The sun did not shine
It was too wet to play
Nothing to do but stay inside
All that cold, cold, wet day
Those of us who settle in the northern latitudes do so in part because we dislike the hot, humid, wet weather associated with the tropics, and those long rainy seasons where it pours every day for six months and moss grows on your leather boots.
I remember the night of the first aguacero that announced the onset of the rainy season my first year in Guatemala. It came in the middle of the night, and the force of the rain beating on the roof drove the termites who nested there out into my bedroom. They had wings but apparently had not learned to use them yet as they just crawled around on the floor all night. Sometime towards morning, a procession of giant ants (the Guatemalans call them zompopes and fry them in oil and eat them)invaded my adobe shack and devoured the termites.

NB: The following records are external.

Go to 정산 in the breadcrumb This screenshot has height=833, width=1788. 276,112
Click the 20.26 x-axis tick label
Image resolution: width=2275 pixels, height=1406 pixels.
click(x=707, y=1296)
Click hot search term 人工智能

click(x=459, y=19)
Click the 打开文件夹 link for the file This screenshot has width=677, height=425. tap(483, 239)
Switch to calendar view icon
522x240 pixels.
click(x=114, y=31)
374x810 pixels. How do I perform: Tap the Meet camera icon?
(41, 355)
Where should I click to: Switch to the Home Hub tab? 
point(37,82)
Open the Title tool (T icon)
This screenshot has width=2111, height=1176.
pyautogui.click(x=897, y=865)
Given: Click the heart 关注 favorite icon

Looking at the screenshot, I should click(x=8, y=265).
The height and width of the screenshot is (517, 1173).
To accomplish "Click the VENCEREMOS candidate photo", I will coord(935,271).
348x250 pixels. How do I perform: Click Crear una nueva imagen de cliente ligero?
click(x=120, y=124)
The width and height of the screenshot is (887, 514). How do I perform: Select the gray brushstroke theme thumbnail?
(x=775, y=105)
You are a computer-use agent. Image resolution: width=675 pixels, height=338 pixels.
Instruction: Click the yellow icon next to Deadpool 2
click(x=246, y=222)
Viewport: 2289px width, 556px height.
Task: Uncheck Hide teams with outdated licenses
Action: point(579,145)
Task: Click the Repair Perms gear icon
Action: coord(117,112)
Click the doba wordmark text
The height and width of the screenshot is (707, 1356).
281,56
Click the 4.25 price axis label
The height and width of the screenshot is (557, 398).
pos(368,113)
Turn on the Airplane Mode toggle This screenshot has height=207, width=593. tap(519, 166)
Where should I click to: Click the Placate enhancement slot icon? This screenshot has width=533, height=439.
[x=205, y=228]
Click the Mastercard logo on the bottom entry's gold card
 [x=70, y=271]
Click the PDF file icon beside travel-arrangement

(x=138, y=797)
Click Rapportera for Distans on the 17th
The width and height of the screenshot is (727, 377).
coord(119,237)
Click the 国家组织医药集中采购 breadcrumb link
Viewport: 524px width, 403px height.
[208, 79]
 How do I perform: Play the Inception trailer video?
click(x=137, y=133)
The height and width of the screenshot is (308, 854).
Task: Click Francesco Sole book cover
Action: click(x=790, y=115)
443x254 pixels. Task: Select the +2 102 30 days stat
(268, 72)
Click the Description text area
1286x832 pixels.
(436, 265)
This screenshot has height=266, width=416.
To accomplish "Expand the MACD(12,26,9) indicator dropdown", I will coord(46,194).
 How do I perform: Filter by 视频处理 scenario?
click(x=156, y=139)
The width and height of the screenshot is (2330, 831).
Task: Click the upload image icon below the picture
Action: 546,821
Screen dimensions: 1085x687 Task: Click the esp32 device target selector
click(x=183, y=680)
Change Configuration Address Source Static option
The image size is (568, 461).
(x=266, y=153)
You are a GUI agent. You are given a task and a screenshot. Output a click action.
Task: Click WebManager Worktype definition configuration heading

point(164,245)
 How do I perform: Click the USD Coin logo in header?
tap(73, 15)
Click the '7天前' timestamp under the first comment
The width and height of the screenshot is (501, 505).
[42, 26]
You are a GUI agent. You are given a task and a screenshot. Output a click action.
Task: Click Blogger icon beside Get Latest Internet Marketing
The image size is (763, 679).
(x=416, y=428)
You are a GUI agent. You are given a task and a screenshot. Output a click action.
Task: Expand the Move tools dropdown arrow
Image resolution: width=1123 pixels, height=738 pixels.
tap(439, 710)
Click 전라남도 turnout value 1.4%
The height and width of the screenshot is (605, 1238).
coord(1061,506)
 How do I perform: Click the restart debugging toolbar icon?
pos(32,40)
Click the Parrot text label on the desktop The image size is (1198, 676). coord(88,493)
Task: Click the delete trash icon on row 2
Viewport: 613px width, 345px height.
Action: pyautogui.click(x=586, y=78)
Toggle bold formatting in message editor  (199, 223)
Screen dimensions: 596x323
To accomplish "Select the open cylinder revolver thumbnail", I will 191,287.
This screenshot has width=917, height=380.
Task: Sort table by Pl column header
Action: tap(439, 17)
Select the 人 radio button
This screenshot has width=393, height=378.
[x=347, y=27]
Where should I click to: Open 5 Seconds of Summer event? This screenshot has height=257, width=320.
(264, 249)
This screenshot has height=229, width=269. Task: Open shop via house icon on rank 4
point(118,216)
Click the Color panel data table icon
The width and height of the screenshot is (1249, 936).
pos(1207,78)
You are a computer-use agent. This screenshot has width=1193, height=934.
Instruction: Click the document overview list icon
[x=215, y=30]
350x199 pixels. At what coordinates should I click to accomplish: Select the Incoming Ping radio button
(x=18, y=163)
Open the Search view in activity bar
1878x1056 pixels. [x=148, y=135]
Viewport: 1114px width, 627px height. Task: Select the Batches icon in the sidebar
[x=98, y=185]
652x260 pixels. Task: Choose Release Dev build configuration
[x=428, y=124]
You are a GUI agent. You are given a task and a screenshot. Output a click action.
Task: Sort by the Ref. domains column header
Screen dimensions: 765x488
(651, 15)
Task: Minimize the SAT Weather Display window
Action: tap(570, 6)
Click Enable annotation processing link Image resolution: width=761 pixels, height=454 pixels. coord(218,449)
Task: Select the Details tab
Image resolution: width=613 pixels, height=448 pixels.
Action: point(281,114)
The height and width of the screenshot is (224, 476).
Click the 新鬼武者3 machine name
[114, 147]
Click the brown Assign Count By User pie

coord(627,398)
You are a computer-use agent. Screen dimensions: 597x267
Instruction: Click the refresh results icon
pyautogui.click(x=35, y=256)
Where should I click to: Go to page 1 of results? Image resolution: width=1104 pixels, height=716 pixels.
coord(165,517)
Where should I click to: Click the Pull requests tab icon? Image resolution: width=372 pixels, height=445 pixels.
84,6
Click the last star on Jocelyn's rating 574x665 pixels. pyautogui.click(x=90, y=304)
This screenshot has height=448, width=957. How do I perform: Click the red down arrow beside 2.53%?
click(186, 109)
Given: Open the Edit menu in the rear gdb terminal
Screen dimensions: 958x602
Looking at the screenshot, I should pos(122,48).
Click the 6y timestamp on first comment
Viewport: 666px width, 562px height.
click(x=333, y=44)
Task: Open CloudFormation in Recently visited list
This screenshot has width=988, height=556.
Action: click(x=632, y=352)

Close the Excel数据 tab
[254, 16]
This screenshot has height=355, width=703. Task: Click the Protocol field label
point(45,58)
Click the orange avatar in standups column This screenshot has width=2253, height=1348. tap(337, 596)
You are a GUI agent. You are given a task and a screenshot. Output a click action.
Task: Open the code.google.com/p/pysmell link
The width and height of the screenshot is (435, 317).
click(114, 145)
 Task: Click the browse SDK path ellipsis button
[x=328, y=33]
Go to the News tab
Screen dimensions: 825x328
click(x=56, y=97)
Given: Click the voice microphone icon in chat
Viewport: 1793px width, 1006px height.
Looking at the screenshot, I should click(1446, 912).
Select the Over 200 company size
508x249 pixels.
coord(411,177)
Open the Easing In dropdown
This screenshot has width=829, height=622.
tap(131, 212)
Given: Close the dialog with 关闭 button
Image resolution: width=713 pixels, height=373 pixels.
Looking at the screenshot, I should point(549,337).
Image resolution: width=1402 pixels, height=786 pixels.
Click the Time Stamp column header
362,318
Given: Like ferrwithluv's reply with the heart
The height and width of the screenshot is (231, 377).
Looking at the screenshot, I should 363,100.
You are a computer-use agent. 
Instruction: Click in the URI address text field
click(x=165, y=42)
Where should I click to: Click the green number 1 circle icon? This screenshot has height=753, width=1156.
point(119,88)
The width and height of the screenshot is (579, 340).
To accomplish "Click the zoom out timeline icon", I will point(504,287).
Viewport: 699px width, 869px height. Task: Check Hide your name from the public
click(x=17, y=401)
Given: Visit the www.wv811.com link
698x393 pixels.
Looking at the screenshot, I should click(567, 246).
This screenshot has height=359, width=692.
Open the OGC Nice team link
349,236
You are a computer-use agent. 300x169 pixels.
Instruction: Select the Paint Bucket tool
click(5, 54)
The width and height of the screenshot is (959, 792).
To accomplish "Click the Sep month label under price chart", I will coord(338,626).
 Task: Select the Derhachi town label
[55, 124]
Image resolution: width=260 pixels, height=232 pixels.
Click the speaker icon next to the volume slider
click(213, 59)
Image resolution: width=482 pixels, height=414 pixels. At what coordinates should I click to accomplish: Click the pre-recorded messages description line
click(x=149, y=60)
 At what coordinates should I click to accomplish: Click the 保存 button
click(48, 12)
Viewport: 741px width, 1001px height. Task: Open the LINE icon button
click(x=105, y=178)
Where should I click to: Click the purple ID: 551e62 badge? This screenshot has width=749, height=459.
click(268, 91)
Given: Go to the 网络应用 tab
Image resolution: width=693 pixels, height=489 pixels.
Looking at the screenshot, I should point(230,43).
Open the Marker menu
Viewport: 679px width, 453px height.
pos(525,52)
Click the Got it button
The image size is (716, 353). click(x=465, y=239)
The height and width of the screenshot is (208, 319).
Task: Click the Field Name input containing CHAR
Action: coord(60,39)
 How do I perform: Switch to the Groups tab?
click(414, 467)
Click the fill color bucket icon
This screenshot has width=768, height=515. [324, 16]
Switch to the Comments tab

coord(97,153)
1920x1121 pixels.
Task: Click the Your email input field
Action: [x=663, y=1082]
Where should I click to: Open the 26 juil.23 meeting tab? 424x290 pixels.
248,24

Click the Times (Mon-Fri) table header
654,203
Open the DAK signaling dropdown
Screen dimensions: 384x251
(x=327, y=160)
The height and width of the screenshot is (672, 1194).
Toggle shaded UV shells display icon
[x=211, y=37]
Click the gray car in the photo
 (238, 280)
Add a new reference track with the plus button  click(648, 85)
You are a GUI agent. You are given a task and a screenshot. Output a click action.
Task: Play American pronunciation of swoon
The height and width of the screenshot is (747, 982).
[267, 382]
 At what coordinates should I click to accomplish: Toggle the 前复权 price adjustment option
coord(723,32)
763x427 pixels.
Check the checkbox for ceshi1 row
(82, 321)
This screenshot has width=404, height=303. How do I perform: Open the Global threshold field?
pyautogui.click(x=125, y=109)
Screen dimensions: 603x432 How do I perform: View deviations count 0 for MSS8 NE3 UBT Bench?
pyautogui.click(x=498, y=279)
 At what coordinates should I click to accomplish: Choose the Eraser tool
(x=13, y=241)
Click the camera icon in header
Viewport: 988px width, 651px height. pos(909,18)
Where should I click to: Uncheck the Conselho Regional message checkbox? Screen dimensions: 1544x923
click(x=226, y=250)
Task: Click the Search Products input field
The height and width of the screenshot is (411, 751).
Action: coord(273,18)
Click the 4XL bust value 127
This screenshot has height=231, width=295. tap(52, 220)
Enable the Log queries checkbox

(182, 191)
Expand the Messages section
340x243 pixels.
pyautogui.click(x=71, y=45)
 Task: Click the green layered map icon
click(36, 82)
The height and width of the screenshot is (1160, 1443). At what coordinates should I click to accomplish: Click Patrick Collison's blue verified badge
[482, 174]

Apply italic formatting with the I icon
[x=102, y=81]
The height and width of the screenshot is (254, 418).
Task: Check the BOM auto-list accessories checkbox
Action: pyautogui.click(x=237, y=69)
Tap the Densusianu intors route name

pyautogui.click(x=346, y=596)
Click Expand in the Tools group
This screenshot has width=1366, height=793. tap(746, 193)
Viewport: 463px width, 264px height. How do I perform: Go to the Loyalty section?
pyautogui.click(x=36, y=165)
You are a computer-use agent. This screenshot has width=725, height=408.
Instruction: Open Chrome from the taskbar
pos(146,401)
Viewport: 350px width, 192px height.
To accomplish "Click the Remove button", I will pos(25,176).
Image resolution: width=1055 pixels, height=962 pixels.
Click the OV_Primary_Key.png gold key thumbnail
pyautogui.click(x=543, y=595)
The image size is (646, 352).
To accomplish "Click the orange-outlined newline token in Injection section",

In the morning, the only trace that remained were their gossamer wings. As I tried to sweep them up, they billowed into a head high cloud, turning over and over in slow motion, one of the most beautiful things I have ever seen.
A “credible threat” of a terrorist attack hangs over New York and Washington as we approach 9/11. I told my son not to go downtown on Sunday or anywhere near the celebration. “Dad, it’s not a celebration, it’s an anniversary.”
On Sunday, I will related my 9/11/01 story. In New York and this town, everyone who was alive at the time has one.